Some 10.9 million unsolicited pension calls and messages are made a year.
Any firm found flouting the rules faces a fine of up to £500,000, but experts suggest fraudsters may ignore the ban.
John Glen, economic secretary to the Treasury, said: “Pension scammers are the lowest of the low. They rob savers of their hard-earned retirement and devastate lives. We know that cold-calling is the pension scammers’ main tactic, which is why we’ve made them illegal.”
The government has faced criticism over the time taken to introduce the ban, which was first announced nearly two years ago.
Pension scams start with an unexpected call, text, social media approach or email – offering a free pension review, or a way to make attractive returns on pension savings.
But the money may be simply stolen or transferred into a high-risk scheme completely inappropriate for retirement savings.

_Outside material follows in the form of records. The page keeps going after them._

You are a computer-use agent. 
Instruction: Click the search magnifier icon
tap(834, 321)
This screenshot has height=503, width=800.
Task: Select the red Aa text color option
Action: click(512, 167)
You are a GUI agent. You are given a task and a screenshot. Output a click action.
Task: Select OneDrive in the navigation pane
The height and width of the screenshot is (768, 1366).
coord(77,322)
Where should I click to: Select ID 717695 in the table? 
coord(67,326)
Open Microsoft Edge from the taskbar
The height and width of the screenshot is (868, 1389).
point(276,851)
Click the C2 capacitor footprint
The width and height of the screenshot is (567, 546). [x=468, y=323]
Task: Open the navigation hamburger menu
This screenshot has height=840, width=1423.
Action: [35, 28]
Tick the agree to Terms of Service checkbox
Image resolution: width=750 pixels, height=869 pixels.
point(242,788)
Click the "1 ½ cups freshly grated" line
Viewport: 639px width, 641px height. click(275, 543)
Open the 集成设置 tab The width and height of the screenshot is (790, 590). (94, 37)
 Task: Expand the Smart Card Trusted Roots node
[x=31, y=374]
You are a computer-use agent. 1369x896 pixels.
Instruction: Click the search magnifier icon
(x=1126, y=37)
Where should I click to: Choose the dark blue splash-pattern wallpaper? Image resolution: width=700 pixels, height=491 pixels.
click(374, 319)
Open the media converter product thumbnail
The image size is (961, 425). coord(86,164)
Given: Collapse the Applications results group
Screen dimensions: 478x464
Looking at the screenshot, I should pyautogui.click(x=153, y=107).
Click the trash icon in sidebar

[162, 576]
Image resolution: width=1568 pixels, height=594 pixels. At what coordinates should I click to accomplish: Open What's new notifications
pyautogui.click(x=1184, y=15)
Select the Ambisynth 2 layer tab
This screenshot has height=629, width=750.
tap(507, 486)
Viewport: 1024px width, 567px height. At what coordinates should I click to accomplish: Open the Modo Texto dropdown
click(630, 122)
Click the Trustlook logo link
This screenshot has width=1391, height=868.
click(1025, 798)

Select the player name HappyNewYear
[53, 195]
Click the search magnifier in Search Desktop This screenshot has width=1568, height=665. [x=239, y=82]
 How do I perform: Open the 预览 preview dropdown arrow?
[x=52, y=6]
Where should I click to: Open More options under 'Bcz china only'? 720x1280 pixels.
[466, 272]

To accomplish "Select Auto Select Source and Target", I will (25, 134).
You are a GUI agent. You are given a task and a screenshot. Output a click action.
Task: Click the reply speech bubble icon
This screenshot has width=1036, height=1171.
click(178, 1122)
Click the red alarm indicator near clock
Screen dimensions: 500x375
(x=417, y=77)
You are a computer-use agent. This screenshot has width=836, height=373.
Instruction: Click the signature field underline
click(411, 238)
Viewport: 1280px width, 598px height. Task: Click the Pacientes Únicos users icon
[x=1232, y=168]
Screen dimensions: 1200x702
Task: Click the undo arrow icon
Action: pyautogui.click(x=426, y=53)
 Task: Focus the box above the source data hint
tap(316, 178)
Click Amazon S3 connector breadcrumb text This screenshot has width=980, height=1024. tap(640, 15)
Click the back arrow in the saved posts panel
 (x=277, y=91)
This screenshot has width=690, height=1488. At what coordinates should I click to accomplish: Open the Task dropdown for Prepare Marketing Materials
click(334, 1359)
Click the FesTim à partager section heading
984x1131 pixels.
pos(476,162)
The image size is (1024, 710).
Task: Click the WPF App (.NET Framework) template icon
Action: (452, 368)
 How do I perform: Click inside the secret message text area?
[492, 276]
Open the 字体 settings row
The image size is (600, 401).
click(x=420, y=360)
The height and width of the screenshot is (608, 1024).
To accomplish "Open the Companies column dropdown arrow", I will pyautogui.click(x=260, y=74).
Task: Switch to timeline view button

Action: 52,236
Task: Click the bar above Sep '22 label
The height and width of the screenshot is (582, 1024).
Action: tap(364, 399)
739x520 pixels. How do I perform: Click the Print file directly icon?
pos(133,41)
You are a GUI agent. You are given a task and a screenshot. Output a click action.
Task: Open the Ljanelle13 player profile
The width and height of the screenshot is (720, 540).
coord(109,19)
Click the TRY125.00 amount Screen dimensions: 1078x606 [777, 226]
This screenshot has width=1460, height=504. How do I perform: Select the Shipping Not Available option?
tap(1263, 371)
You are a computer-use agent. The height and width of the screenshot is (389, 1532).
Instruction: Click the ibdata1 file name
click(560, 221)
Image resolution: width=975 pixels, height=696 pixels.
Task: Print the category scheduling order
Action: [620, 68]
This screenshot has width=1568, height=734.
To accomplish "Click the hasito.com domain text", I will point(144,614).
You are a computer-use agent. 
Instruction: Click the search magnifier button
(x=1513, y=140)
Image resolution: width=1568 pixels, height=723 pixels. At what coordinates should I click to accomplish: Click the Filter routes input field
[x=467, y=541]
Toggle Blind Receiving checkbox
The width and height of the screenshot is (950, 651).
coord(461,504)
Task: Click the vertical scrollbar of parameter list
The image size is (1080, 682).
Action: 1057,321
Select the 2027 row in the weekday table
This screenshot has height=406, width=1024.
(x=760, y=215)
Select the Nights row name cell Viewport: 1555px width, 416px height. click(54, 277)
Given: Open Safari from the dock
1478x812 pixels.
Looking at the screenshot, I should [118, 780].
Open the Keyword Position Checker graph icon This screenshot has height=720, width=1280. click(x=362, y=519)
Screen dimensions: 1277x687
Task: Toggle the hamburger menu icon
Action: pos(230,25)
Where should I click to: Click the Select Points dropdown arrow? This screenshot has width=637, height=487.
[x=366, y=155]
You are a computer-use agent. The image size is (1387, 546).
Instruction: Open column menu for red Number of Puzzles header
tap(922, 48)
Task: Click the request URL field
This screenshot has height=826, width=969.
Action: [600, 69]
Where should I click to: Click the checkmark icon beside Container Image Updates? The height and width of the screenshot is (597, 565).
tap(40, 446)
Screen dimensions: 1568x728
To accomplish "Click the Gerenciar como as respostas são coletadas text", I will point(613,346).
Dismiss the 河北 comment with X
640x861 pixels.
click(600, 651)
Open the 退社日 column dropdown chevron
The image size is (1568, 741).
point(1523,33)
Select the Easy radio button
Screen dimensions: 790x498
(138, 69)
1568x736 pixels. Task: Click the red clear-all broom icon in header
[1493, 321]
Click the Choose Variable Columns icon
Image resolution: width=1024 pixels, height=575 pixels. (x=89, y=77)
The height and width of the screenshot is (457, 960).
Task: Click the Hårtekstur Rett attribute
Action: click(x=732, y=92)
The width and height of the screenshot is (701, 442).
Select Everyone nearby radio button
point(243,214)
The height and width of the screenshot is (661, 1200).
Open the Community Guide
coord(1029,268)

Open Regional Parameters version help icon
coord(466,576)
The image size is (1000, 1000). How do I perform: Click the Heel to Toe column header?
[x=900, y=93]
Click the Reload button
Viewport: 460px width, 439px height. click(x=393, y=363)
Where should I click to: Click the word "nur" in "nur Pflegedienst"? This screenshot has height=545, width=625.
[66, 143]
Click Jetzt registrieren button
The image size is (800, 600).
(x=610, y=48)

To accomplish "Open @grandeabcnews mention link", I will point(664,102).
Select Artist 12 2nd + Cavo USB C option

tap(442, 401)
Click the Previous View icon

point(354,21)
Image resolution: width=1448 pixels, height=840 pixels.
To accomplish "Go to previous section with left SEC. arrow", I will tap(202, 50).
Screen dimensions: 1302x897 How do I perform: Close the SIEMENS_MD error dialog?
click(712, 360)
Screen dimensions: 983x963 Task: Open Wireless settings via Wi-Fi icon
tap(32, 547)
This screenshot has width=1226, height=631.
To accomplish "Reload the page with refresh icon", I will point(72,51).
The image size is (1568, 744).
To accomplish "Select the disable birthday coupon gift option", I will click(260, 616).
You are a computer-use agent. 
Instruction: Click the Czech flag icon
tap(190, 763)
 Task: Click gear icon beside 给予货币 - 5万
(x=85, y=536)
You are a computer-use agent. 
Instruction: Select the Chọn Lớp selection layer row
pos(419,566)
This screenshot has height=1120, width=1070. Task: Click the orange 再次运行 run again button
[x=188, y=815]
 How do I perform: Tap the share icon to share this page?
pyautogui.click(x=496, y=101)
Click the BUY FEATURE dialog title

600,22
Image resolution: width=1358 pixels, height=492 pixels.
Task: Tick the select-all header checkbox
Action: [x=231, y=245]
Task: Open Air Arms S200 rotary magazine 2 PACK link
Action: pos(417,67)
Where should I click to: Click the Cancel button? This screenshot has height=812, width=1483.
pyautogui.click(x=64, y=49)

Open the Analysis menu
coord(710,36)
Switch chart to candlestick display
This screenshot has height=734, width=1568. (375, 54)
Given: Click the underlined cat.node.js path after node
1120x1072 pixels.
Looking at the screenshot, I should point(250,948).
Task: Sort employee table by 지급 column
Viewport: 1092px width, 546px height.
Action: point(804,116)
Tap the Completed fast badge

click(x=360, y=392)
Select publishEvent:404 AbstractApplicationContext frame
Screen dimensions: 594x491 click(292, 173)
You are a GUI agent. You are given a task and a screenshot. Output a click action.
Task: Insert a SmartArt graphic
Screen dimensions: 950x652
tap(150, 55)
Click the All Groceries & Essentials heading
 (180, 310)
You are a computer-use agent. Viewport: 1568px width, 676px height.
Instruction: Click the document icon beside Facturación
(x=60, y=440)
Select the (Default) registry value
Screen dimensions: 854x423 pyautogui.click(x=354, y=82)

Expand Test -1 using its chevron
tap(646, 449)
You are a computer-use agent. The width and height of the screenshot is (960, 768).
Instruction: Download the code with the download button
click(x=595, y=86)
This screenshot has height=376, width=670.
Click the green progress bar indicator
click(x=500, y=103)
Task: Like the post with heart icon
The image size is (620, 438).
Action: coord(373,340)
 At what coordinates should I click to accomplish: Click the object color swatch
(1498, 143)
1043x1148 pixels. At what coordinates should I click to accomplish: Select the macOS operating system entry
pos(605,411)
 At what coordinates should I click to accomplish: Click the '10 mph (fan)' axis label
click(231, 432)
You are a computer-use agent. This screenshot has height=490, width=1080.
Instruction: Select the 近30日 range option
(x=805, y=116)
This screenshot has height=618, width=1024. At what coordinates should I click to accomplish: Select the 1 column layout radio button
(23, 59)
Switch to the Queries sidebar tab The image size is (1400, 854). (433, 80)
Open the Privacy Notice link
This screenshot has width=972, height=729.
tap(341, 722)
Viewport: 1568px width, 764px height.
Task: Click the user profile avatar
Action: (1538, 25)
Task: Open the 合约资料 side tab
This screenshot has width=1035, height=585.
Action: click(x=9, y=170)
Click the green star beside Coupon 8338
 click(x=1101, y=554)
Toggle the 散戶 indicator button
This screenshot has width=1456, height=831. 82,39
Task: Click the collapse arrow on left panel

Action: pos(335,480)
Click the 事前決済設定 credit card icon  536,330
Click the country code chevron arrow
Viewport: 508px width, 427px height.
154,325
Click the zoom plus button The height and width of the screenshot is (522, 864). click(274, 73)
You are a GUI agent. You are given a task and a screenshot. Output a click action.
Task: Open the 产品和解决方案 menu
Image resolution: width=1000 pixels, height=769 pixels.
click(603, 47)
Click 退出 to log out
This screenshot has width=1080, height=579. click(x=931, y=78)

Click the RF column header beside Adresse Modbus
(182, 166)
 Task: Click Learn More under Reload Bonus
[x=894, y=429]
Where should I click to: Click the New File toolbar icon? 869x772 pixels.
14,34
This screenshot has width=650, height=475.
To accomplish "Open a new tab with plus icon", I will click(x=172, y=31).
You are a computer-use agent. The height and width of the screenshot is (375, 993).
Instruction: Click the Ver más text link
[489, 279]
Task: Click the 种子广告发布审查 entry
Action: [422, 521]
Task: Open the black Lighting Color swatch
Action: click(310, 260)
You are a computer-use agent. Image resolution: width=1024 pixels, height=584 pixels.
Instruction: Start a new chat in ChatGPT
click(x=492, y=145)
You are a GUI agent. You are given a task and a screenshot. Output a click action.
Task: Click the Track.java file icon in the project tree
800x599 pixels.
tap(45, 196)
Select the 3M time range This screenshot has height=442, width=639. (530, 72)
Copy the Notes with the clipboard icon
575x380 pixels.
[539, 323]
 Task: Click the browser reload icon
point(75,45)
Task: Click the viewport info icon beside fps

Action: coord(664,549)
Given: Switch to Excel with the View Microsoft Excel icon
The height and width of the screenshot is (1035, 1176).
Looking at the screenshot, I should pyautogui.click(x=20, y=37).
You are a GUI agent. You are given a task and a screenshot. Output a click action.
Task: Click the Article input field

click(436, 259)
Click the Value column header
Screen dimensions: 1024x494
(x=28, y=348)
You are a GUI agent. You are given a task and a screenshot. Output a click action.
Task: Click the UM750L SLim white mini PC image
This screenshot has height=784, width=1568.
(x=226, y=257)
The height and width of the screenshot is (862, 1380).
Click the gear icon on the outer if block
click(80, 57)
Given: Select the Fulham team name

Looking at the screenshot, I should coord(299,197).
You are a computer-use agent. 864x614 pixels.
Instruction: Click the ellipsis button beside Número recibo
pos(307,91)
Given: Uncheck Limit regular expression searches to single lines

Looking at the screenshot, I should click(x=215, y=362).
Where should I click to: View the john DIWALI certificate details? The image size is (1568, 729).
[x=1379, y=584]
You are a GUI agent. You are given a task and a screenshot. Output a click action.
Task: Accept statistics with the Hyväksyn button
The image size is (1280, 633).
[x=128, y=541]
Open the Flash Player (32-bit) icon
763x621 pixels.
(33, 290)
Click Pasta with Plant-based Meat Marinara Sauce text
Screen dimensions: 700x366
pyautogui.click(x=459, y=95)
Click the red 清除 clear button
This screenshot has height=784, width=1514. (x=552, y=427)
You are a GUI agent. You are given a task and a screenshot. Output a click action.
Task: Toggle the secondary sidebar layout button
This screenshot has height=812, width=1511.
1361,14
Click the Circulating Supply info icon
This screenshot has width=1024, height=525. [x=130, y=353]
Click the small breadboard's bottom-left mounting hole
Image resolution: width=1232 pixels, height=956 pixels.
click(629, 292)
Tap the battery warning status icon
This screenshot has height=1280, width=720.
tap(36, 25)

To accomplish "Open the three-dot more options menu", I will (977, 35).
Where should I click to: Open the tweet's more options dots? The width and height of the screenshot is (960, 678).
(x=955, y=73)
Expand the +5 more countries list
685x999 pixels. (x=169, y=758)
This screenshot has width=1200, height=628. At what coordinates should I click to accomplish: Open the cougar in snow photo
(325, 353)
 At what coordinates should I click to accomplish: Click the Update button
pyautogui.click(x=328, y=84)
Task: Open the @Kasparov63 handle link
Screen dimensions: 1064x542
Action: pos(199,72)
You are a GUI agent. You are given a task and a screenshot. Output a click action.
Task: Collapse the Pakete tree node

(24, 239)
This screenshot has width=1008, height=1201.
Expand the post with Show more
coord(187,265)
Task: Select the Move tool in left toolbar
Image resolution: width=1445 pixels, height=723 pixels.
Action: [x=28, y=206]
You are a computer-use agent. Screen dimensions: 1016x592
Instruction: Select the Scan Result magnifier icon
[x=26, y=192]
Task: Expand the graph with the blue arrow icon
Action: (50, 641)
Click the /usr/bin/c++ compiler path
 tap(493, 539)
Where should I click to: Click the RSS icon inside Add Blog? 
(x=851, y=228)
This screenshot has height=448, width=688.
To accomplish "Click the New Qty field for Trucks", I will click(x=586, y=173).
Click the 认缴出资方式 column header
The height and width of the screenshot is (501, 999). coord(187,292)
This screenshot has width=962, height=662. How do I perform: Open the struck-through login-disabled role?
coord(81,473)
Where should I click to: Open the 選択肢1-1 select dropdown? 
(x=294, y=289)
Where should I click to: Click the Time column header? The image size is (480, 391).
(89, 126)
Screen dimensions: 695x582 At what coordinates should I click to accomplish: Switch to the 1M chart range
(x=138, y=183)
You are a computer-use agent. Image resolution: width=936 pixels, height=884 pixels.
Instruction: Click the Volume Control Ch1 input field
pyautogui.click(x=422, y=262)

Many offer eye-catching returns or high-rolling investments in hotels or green energy schemes that never materialise, or instead lead to losses.
Research by the City regulator, the Financial Conduct Authority (FCA), found that pension scam victims lose an average of £91,000 each.
In August, Jennifer Ringstead told the BBC about how she and her husband, from the Vale of Glamorgan, invested – and lost – their pension pots. Together, the losses totalled more than £50,000. They were tricked when their finances were already overstretched.
She said that the story the fraudster told was convincing and came when they were at their most financially vulnerable.
“He was just perfect. I did not think for a second that anything was amiss. I asked questions, he had the answers to everything,” she said.
It is thought that only a minority of pension scams are ever reported.
Certain types of cold calls, including those involving mortgages, are already banned.
Now, the new ban prohibits cold-calling in relation to pensions, except where the caller is authorised by the FCA, or is the trustee or manager of an occupational or personal pension scheme, and the recipient of the call consents to calls, or has an existing relationship with the caller.
Lesley Titcomb, chief executive of the Pensions Regulator, said: “The cold calling ban sends a very clear message – if anyone calls you about your pension, it’s an attempt to steal your savings.
“The ban draws a line in the sand for scammers. Cross it and you should expect to be prosecuted.”
Tom Selby, of pensions firm AJ Bell, said: “Prohibiting cold-calling is only part of the solution and will by no means eradicate the threat of scam activity altogether. Pensions remain a juicy target for fraudsters and some will inevitably look to circumvent the ban or simply ignore it altogether.”
He urged anyone who received a call out of the blue about pensions to simply hang up the phone.
Kay Ingram, director of public policy at financial adviser LEBC, was one of a number of commentators who said the cold calling ban of itself would not deter determined criminals.
“Success will depend upon the public having confidence that no legitimate adviser or pension provider would approach them in this way. The government, pension providers and the regulatory bodies will need to do more to stamp out this crime,” she said.